The aim here is to build a plot showing the number of journeys by weekday and hour.
Let's first import the library we need, load the data, and look how big it is.

In [None]:
%matplotlib inline

import pandas as pd
import numpy as np
import matplotlib.pyplot as plt

data = pd.read_csv('../input/uber-raw-data-janjune-15.csv')

print(data.shape[0])

Over 14 millions rows, my poor computer... Let's try to reduce it by grouping it by date

In [None]:
per_date = data.groupby(['Pickup_date'], as_index=False).agg(['count'])
per_date.reset_index(level=['Pickup_date'], inplace=True)
per_date = per_date.ix[:,0:2]
per_date.columns = ['date', 'count']
print(per_date.shape[0])
print (per_date.head())

Now we have a beautiful 2.7M-rows dataframe, we can start the work.
Let's transform the dates and compute the number of journey for each hour in the dataframe

In [None]:
per_date['date'] = per_date['date'].apply(lambda x: pd.Timestamp(x))
per_date['dayhour'] = per_date['date'].dt.strftime('%y.%m.%d %H')
per_date = per_date[['dayhour', 'count']].groupby(['dayhour'], as_index=False)['count'].agg(['sum'])
per_date.reset_index(level=['dayhour'], inplace=True)
per_date.columns = ['dayhour', 'total']

print(per_date.head())

And then let's extract the day-hour and the weekday from the column 'dayhour' and aggregate the number of journeys according to them

In [None]:
per_date['dayhour'] = per_date['dayhour'].apply(lambda x: pd.Timestamp(x))
per_date['hour'] = per_date['dayhour'].dt.strftime('%H')
per_date['weekday'] = per_date['dayhour'].dt.strftime('%a')
per_date = per_date.groupby(['weekday', 'hour'], as_index=False)['total'].agg(['mean'])
per_date.reset_index(level=['weekday', 'hour'], inplace=True)

print(per_date.head())

Now we order the data per weekday and hour.
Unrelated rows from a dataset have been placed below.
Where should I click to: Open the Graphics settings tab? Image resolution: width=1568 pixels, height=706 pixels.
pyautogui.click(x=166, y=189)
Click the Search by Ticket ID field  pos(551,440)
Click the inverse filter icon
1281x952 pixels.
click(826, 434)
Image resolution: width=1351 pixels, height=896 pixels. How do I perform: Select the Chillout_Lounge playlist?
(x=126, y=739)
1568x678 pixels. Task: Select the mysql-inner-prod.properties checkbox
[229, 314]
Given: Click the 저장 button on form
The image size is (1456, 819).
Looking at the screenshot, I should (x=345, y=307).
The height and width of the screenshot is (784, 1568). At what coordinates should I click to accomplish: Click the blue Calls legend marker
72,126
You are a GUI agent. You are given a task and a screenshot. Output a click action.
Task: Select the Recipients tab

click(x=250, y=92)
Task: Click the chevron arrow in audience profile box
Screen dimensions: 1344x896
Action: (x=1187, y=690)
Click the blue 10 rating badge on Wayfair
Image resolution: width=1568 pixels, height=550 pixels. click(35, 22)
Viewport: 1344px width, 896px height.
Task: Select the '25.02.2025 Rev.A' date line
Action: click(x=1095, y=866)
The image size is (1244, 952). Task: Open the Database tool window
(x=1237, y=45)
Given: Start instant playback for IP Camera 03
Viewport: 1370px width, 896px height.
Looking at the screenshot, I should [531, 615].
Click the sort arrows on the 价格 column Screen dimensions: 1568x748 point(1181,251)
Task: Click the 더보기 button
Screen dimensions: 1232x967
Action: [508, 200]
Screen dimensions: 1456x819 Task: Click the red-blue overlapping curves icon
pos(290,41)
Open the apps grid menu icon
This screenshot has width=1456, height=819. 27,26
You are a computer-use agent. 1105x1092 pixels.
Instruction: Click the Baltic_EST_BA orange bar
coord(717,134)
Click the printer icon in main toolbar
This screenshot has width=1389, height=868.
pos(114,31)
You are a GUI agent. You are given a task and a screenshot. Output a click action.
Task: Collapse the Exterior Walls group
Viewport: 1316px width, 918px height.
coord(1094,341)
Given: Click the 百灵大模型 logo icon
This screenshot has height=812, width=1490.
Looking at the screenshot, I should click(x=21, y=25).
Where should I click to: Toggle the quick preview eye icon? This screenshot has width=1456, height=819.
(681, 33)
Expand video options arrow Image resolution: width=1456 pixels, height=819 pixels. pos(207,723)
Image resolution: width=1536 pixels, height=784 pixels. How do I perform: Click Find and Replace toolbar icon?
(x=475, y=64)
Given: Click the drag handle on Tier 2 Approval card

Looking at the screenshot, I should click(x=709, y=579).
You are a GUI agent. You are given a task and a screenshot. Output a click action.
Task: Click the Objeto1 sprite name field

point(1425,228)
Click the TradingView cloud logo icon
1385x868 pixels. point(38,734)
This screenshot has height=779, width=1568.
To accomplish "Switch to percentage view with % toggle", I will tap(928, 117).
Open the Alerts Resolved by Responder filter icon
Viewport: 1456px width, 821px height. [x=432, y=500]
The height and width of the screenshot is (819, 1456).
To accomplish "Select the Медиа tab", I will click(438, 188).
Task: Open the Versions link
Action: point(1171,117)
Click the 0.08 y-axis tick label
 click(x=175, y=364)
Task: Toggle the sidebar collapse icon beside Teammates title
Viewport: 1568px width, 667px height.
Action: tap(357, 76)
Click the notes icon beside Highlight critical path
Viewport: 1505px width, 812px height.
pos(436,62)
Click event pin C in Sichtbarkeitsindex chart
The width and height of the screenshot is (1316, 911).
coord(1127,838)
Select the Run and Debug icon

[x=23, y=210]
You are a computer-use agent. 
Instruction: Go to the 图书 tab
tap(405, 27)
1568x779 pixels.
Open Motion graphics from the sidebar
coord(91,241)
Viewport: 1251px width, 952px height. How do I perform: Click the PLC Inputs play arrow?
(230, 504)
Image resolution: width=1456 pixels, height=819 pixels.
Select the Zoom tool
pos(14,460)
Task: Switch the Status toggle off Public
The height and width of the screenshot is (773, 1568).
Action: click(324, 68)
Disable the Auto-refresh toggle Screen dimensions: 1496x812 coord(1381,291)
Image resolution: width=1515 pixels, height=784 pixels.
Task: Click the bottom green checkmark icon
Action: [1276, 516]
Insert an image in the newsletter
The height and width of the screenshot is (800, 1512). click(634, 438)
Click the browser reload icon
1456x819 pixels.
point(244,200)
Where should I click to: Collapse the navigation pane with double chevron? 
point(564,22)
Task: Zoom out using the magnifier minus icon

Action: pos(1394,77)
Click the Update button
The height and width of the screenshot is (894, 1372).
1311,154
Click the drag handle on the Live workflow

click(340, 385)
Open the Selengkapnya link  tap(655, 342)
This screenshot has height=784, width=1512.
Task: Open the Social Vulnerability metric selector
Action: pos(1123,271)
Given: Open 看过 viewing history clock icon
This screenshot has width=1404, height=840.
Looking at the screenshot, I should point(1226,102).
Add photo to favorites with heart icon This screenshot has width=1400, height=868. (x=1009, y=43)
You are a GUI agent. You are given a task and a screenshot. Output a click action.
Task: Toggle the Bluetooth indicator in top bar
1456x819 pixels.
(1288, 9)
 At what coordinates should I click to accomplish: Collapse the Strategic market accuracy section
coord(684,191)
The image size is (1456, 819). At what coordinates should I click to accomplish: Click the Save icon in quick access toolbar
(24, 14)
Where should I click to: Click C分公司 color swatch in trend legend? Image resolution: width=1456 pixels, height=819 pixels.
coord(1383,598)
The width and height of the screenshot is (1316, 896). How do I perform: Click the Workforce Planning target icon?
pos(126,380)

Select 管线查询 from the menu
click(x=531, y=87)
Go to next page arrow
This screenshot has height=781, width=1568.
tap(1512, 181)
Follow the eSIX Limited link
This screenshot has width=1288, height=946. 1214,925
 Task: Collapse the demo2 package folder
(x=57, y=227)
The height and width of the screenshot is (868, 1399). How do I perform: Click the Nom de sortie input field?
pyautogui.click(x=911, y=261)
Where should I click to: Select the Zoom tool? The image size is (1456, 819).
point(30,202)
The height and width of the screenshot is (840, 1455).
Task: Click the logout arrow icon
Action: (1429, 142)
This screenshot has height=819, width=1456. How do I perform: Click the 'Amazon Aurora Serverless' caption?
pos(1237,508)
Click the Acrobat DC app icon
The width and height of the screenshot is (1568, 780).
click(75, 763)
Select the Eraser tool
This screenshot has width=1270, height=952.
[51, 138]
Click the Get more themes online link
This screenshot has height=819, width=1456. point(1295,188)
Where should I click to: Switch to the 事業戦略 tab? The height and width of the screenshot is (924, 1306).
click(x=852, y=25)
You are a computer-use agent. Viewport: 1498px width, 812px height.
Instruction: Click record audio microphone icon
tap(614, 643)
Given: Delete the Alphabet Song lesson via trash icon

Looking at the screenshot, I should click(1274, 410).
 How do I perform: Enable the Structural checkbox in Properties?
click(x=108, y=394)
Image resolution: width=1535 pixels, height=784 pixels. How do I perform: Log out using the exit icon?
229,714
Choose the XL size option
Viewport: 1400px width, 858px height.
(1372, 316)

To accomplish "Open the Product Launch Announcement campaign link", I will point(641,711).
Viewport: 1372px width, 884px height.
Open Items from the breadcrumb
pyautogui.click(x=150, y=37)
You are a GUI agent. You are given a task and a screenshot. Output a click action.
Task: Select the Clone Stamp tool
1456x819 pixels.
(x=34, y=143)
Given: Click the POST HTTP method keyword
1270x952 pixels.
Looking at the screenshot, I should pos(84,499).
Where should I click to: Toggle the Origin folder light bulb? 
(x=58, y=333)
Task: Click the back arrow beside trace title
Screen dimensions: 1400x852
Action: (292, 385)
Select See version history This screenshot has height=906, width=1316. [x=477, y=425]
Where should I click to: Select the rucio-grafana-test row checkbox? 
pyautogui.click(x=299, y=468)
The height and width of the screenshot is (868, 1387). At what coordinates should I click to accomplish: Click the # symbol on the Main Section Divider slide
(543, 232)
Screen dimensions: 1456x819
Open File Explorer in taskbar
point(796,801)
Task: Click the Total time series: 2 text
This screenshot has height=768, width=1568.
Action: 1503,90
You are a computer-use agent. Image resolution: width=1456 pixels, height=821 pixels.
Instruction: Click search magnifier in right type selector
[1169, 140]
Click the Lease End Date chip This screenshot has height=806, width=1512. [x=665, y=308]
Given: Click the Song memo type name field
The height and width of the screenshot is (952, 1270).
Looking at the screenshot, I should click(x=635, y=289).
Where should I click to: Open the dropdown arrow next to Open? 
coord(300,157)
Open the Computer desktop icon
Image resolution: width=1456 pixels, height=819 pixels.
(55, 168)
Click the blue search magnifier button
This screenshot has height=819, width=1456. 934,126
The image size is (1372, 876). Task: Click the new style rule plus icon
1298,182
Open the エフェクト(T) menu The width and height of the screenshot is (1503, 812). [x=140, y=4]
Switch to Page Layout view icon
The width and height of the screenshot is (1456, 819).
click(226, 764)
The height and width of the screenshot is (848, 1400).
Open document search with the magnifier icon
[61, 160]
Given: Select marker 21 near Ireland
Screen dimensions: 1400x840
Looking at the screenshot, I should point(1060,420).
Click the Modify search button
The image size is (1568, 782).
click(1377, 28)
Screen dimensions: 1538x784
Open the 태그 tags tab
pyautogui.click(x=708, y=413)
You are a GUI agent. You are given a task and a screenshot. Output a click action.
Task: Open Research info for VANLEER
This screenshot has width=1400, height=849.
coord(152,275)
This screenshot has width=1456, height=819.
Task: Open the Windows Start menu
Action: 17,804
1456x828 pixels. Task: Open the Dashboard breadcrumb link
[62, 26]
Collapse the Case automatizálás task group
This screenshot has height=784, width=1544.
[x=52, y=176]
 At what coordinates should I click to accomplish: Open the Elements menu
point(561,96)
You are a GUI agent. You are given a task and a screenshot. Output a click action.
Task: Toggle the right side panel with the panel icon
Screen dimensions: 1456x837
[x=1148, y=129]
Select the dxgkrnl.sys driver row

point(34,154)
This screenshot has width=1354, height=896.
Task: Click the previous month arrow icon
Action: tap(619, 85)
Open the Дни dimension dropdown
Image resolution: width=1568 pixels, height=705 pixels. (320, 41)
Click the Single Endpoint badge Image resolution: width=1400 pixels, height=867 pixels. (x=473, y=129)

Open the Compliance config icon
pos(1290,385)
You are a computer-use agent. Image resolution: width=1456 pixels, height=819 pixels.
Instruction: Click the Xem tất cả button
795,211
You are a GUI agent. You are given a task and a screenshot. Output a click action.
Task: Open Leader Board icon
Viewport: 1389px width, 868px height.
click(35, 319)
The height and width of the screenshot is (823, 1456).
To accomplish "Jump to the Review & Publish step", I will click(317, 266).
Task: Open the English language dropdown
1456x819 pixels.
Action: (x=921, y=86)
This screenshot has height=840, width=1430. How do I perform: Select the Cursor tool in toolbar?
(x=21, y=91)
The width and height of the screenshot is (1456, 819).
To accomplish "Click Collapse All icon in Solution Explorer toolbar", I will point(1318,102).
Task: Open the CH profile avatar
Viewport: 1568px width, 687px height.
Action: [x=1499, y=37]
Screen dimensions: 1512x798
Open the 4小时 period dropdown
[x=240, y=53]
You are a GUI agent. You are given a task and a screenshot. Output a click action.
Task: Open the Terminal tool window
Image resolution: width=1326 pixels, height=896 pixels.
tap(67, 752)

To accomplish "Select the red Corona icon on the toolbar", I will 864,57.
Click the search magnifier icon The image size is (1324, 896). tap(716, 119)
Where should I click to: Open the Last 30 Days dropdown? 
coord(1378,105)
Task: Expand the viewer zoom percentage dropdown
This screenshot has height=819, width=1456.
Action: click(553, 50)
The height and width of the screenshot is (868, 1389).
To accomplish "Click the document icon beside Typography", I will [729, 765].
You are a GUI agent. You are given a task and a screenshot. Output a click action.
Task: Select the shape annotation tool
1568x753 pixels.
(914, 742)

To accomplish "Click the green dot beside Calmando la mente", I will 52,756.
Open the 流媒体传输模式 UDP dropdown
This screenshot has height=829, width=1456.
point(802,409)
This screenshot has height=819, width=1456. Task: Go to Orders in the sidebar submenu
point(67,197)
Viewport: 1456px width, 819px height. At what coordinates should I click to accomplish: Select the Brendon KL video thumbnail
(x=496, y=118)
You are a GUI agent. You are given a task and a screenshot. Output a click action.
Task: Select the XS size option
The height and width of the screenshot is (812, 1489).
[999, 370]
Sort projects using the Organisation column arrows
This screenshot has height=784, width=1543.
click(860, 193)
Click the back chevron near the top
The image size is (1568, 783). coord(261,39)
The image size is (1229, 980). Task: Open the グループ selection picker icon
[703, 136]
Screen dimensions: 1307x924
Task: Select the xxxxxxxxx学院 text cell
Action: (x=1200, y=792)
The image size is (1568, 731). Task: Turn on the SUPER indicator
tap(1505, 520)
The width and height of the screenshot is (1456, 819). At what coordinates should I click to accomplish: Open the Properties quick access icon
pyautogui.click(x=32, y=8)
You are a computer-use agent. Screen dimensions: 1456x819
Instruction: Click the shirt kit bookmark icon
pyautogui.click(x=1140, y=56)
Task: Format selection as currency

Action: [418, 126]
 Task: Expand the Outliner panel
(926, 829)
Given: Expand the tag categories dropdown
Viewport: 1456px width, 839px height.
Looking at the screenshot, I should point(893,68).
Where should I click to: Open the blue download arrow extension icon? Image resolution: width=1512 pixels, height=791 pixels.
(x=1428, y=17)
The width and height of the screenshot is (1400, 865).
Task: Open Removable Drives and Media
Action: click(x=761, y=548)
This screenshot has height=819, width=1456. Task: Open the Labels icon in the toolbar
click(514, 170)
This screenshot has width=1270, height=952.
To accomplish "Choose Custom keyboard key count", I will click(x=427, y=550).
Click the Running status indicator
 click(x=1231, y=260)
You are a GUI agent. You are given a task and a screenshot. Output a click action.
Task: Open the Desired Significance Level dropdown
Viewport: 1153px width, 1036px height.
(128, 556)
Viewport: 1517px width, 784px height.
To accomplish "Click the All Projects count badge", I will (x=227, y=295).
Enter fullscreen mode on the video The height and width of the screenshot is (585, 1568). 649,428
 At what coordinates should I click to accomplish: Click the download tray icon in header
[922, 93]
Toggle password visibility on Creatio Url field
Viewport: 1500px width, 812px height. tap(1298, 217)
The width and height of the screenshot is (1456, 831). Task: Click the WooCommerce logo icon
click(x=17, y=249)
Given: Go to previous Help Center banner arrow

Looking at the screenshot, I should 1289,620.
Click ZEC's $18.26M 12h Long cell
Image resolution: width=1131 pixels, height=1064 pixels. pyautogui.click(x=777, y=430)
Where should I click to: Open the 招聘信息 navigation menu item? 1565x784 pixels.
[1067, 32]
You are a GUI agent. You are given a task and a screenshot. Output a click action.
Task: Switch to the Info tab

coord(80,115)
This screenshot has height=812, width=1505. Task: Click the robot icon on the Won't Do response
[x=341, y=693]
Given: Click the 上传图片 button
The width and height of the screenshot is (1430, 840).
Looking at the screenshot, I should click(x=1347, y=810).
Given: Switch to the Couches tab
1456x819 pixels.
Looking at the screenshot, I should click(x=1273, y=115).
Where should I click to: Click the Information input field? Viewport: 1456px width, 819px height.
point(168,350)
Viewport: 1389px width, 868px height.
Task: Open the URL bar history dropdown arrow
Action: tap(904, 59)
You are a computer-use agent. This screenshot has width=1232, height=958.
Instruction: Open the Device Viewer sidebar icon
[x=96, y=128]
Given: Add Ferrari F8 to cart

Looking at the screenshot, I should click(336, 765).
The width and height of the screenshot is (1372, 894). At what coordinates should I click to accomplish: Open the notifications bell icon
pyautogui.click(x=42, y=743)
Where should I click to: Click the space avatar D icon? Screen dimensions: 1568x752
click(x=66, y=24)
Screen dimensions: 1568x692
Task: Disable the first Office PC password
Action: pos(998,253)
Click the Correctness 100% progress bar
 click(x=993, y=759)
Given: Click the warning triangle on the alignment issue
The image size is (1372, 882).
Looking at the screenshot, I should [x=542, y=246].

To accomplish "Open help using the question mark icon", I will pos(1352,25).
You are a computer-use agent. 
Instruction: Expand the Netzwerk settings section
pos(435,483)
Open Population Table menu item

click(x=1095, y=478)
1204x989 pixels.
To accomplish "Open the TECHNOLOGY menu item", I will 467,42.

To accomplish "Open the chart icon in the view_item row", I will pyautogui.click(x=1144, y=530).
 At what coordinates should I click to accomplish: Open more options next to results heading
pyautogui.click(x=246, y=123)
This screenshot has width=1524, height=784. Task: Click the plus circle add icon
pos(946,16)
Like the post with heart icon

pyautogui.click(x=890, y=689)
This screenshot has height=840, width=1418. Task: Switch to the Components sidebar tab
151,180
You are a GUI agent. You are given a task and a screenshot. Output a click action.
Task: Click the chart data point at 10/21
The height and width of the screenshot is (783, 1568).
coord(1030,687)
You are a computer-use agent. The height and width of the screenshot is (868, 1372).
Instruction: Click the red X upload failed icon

The weekdays are enumerated in reversed order (Monday=6, Sunday=0) in order to get the days from the top to the bottom on the plot.

In [None]:
sequence = {'Mon': 6, 'Tue': 5, 'Wed': 4, 'Thu': 3, 'Fri': 2, 'Sat': 1, 'Sun': 0}
per_date['daynum'] = per_date['weekday'].apply(lambda x: sequence[x])
per_date = per_date.sort_values(by=['daynum', 'hour'])
per_date = per_date[['weekday', 'hour', 'mean']]

print(per_date.head())

Now we are ready to plot

In [None]:
mat=per_date['mean'].values.reshape(7,24)
plt.title('Mean Number of Journeys by Weekday and Hour')
plt.xlim([0, 24])
plt.ylim([0, 7])
plt.xlabel('Hour')
plt.ylabel('Week Day')
plt.yticks(np.arange(0.5, 7.5, 1), per_date['weekday'].unique())
plt.pcolor(mat,cmap=plt.cm.Reds)
plt.colorbar()
plt.show()

There are very few journeys between 3 and 6am, a lot between 6pm and 1am, and quite lss on thursday than in the other days.